This work addresses the lack of a systematic mathematical understanding of the generalization capabilities of graph neural networks (GNNs). It presents the first unified synthesis and comparison of three major theoretical frameworks: uniform convergence analyses based on hypothesis class complexity, simplified models in asymptotic regimes such as infinite-width or large-graph limits—including Gaussian processes, neural tangent kernels, and graphon operators—and high-dimensional statistical approaches grounded in random graph models like the contextual stochastic block model. By critically examining the core results, limitations, and open challenges within each framework, the paper establishes a cohesive conceptual foundation for GNN generalization theory, clarifies its underlying mathematical principles, and outlines promising directions for future research.

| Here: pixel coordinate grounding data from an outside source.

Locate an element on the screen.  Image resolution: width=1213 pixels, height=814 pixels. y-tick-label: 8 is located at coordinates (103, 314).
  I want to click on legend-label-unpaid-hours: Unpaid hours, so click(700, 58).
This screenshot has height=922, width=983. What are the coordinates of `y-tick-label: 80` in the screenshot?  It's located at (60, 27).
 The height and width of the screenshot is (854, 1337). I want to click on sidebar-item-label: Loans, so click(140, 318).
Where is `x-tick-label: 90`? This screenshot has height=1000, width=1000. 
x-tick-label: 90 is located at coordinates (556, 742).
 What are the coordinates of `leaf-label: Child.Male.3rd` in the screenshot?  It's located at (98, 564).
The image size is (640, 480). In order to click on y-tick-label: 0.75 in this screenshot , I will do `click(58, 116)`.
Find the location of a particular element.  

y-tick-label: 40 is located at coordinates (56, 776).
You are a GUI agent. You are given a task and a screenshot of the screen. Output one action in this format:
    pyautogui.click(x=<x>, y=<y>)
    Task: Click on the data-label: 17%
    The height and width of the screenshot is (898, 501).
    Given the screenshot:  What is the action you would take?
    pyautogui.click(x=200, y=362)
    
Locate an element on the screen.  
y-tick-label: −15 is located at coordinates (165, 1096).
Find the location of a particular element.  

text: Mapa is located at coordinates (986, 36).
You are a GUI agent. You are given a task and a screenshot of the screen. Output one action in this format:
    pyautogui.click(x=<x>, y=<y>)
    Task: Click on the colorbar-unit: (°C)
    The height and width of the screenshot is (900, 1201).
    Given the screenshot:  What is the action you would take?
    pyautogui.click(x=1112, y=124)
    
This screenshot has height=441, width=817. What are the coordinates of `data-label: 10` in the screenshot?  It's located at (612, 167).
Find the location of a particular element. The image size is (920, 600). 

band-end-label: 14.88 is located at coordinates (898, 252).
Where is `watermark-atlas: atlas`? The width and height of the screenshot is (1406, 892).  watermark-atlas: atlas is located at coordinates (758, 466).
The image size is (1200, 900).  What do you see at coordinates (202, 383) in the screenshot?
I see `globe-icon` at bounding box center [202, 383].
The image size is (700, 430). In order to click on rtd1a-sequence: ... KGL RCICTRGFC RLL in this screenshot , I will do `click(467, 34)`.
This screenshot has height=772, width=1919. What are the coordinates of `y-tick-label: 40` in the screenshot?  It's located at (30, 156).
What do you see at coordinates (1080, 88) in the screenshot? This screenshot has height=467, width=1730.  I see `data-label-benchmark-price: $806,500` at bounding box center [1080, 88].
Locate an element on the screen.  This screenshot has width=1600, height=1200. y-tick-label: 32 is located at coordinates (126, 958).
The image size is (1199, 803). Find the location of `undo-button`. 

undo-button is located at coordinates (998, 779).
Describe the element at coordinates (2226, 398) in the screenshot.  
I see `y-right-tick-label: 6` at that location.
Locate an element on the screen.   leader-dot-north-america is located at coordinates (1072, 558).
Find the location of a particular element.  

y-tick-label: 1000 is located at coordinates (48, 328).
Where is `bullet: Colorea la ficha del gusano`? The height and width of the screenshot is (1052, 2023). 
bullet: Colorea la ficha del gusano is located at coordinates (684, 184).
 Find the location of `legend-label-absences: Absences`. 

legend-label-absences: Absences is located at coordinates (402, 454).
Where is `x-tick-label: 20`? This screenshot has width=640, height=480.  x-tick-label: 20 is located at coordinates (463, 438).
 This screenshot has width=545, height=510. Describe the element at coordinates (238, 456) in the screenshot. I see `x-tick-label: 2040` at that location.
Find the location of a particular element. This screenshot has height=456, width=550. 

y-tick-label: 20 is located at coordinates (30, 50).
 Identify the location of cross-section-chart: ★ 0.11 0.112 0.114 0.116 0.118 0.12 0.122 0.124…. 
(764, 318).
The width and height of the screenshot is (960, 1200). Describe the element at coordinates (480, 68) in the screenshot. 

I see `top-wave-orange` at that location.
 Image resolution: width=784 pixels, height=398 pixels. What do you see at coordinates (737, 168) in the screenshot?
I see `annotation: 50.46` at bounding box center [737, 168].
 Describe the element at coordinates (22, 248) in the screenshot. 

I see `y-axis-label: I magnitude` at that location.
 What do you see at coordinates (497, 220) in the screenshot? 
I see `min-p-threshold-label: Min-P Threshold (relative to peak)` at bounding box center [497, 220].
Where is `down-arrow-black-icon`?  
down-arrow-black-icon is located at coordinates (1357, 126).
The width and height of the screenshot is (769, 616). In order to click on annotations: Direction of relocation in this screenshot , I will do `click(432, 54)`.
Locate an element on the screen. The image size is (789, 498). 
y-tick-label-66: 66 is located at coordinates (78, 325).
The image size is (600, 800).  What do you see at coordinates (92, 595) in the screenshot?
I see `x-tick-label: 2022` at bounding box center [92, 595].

Graph Neural Networks (GNN) are currently the most popular approach for learning and prediction on graph-structured data and are deployed in various fields, from social network analysis to drug discovery. However, there is limited mathematical understanding of the performance of GNNs. We discuss the various perspectives used to study statistical generalisation in GNNs. We identify three broad frameworks. The first approach, rooted in learning theory, relies on uniform convergence bounds and the complexity of the hypothesis class of specific GNN architectures. This approach also builds on the expressivity of GNNs, typically studied through the lens of graph isomorphism tests. The second principle is to simplify the neural architecture by analysing GNNs under the asymptotics of infinitely many parameters or infinite graph size. This approach approximates GNNs using Gaussian processes, neural tangent kernels or graphon neural network operators, which allow studying the generalisation or stability of trained GNNs. The third framework studies GNNs under random graph models, often the contextual stochastic block model, and derives non-asymptotic error rates using tools from high-dimensional statistics. We highlight some key theoretical results and discuss a few limitations and open research questions for each perspective.